■ REQUIREMENT ■
In the entries below, begin at the line that has "You are a computer-use", stop after the line that has "Given: Click underlined", and output those lines exactly with no pictures.

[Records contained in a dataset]

+++

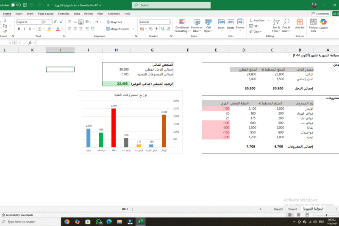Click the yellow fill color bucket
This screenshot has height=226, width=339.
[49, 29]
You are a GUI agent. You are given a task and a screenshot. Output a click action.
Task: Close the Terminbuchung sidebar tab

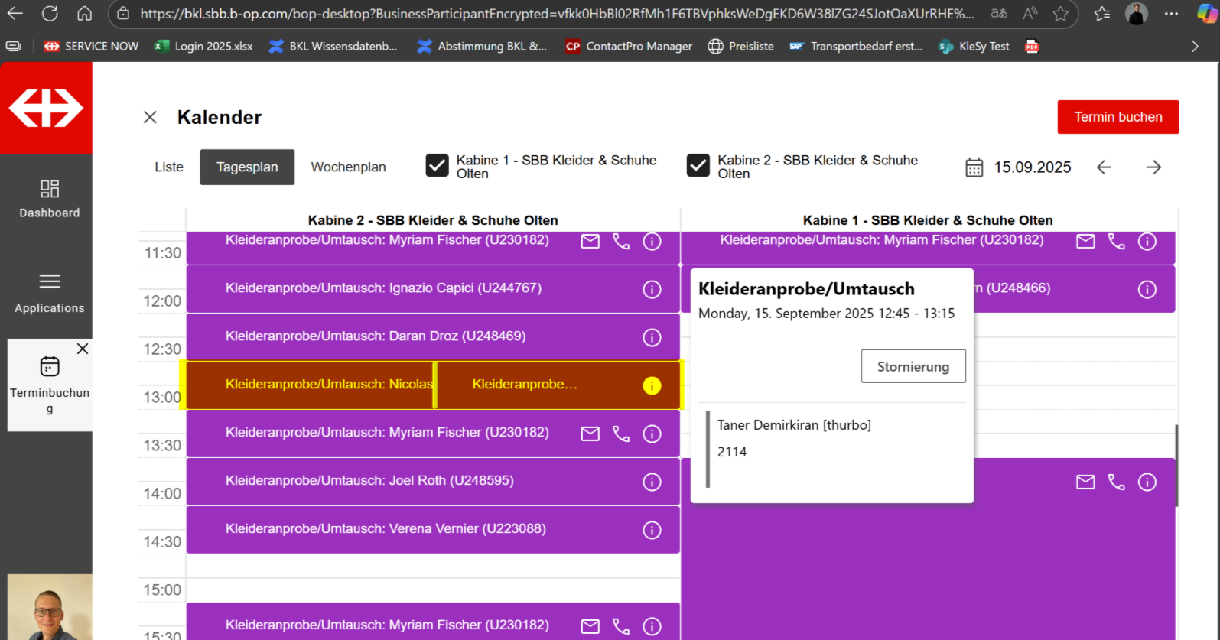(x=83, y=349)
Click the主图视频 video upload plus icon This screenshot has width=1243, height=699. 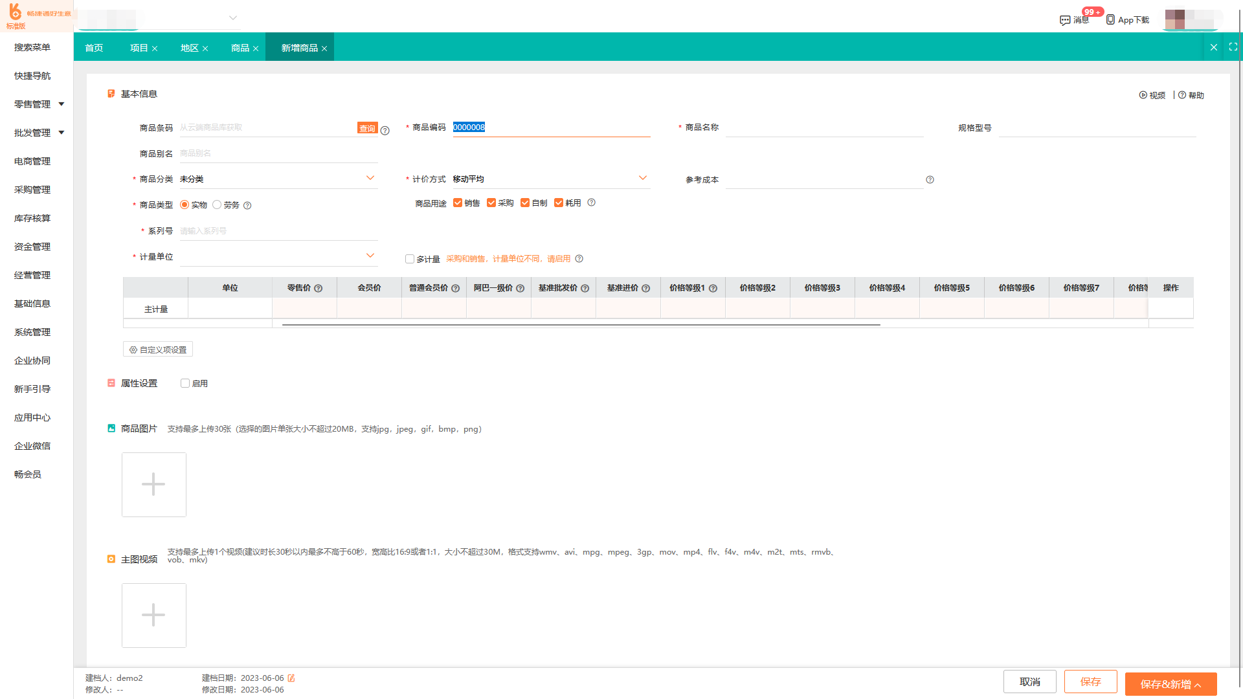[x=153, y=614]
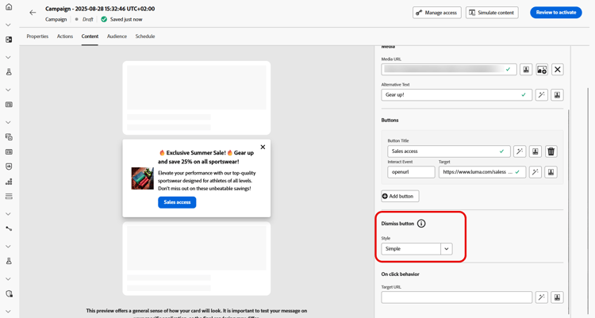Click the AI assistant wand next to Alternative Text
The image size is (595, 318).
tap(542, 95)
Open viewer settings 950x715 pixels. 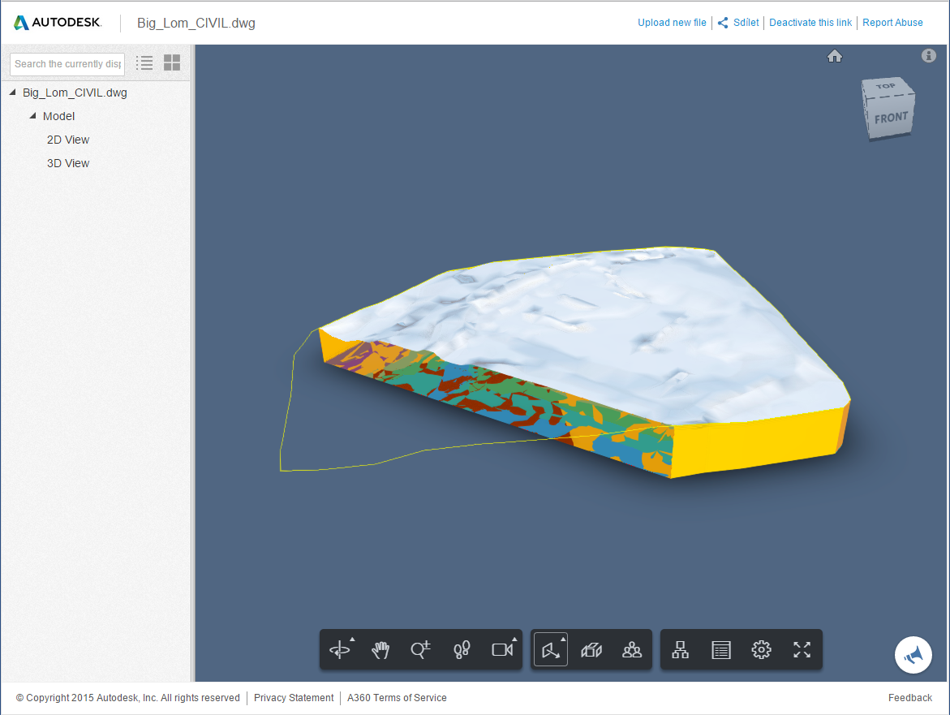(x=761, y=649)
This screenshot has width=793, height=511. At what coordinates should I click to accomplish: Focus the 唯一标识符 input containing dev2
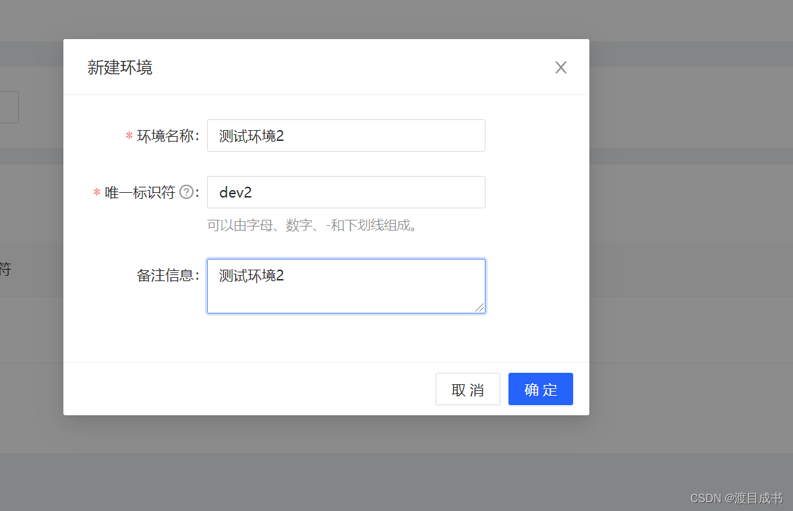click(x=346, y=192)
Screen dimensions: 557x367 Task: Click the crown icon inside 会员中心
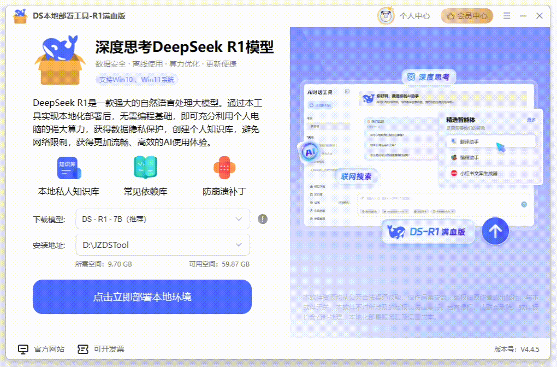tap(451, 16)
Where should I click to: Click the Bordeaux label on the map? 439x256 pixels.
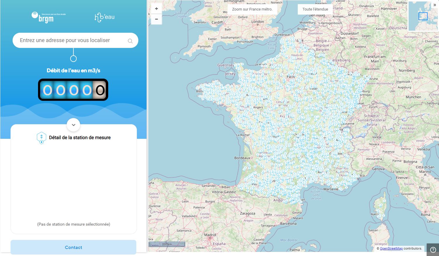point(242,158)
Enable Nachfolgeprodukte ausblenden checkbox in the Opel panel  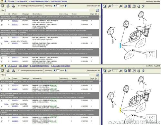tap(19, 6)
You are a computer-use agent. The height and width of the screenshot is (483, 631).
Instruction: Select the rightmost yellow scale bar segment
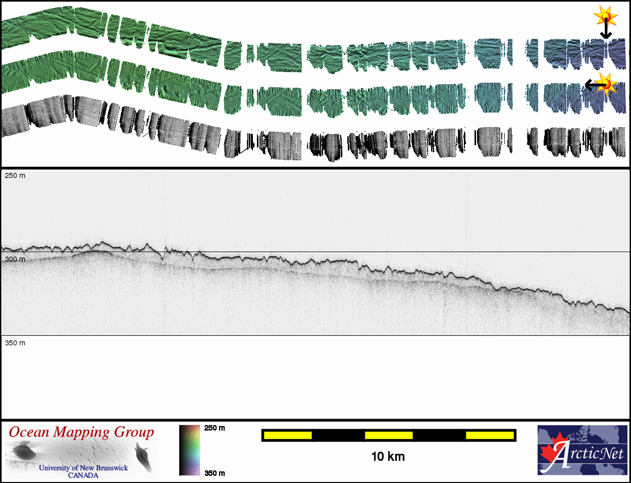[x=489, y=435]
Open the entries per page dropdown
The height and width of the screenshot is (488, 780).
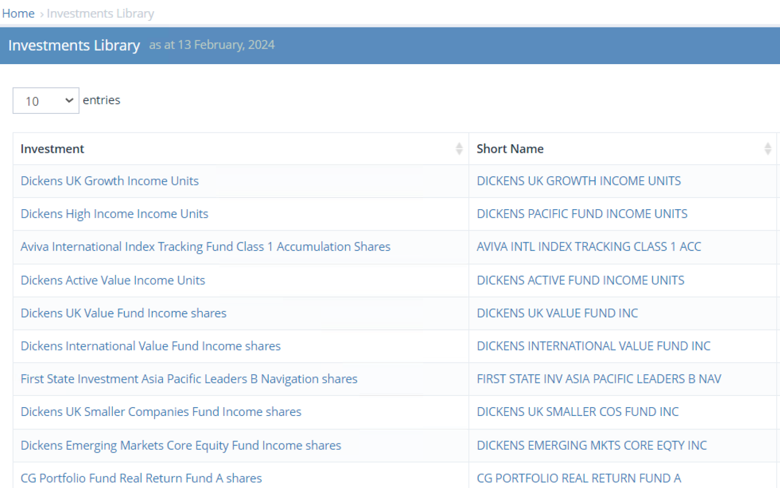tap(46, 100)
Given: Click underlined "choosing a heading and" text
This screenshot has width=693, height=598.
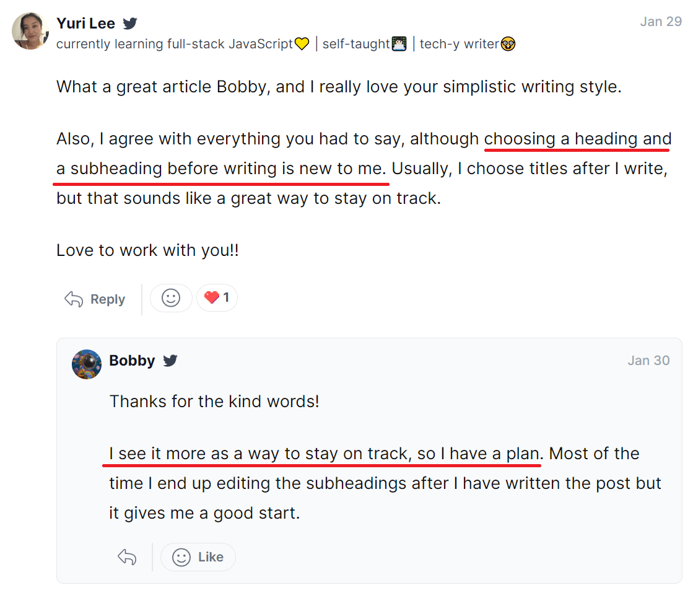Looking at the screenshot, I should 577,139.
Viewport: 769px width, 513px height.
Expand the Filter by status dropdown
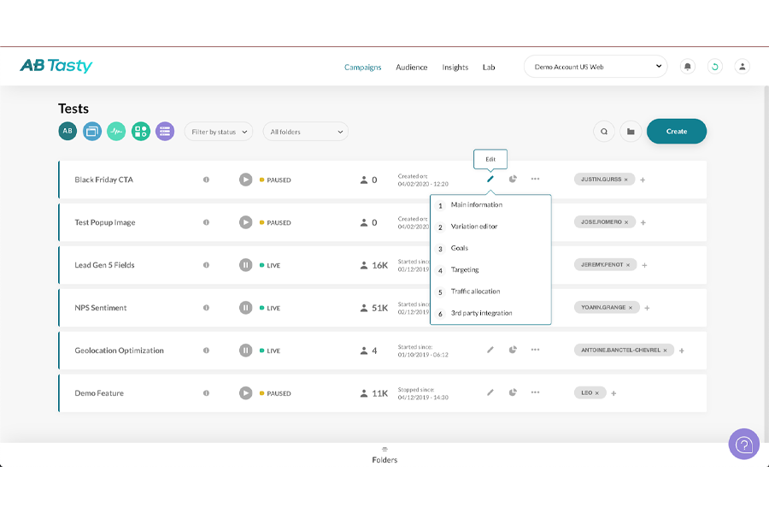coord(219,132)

+++

■ SOLUTION TO THE EXERCISE ■
You are a computer-use agent. The height and width of the screenshot is (483, 631).
Instruction: Select the rightmost yellow scale bar segment
[x=489, y=435]
Open the entries per page dropdown
The height and width of the screenshot is (488, 780).
tap(46, 100)
Given: Click underlined "choosing a heading and" text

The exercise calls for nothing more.